Word for word, reproduce the records that follow.
[[ Material for this exercise, beginning ]]
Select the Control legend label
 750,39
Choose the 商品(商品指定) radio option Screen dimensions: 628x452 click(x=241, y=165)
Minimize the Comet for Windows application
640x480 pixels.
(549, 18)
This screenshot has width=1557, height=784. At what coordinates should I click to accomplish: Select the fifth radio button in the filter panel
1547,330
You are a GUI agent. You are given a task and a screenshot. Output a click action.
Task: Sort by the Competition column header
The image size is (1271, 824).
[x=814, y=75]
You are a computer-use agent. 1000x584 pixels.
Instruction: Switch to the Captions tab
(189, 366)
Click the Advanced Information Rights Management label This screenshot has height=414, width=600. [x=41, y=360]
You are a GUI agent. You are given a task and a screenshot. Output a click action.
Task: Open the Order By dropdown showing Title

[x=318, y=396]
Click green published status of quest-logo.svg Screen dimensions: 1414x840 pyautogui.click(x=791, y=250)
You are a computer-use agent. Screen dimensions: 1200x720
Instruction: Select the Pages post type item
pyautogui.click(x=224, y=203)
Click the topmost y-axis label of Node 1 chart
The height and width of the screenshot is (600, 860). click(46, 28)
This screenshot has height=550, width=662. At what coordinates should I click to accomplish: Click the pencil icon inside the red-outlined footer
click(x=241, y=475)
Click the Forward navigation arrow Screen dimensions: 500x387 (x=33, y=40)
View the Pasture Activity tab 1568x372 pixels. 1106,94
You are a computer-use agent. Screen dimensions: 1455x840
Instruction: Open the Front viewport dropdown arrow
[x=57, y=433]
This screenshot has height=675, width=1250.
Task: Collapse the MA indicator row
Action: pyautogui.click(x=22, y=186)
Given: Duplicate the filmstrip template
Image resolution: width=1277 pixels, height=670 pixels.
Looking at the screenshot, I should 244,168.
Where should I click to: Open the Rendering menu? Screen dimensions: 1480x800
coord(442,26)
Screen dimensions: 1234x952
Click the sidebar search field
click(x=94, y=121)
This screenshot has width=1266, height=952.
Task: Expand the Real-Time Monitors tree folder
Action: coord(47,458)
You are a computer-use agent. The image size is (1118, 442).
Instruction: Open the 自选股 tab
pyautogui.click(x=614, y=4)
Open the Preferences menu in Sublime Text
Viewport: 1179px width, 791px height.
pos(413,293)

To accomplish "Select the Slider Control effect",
[[ Material for this exercise, end ]]
• [Solution to this task]
Select the Control legend label
 750,39
Choose the 商品(商品指定) radio option Screen dimensions: 628x452 click(x=241, y=165)
Minimize the Comet for Windows application
640x480 pixels.
(549, 18)
This screenshot has width=1557, height=784. At what coordinates should I click to accomplish: Select the fifth radio button in the filter panel
1547,330
You are a GUI agent. You are given a task and a screenshot. Output a click action.
Task: Sort by the Competition column header
The image size is (1271, 824).
[x=814, y=75]
You are a computer-use agent. 1000x584 pixels.
Instruction: Switch to the Captions tab
(189, 366)
Click the Advanced Information Rights Management label This screenshot has height=414, width=600. [x=41, y=360]
You are a GUI agent. You are given a task and a screenshot. Output a click action.
Task: Open the Order By dropdown showing Title

[x=318, y=396]
Click green published status of quest-logo.svg Screen dimensions: 1414x840 pyautogui.click(x=791, y=250)
You are a computer-use agent. Screen dimensions: 1200x720
Instruction: Select the Pages post type item
pyautogui.click(x=224, y=203)
Click the topmost y-axis label of Node 1 chart
The height and width of the screenshot is (600, 860). click(46, 28)
This screenshot has height=550, width=662. At what coordinates should I click to accomplish: Click the pencil icon inside the red-outlined footer
click(x=241, y=475)
Click the Forward navigation arrow Screen dimensions: 500x387 (x=33, y=40)
View the Pasture Activity tab 1568x372 pixels. 1106,94
You are a computer-use agent. Screen dimensions: 1455x840
Instruction: Open the Front viewport dropdown arrow
[x=57, y=433]
This screenshot has height=675, width=1250.
Task: Collapse the MA indicator row
Action: pyautogui.click(x=22, y=186)
Given: Duplicate the filmstrip template
Image resolution: width=1277 pixels, height=670 pixels.
Looking at the screenshot, I should 244,168.
Where should I click to: Open the Rendering menu? Screen dimensions: 1480x800
coord(442,26)
Screen dimensions: 1234x952
Click the sidebar search field
click(x=94, y=121)
This screenshot has width=1266, height=952.
Task: Expand the Real-Time Monitors tree folder
Action: coord(47,458)
You are a computer-use agent. The image size is (1118, 442).
Instruction: Open the 自选股 tab
pyautogui.click(x=614, y=4)
Open the Preferences menu in Sublime Text
Viewport: 1179px width, 791px height.
pos(413,293)

To accomplish "Select the Slider Control effect",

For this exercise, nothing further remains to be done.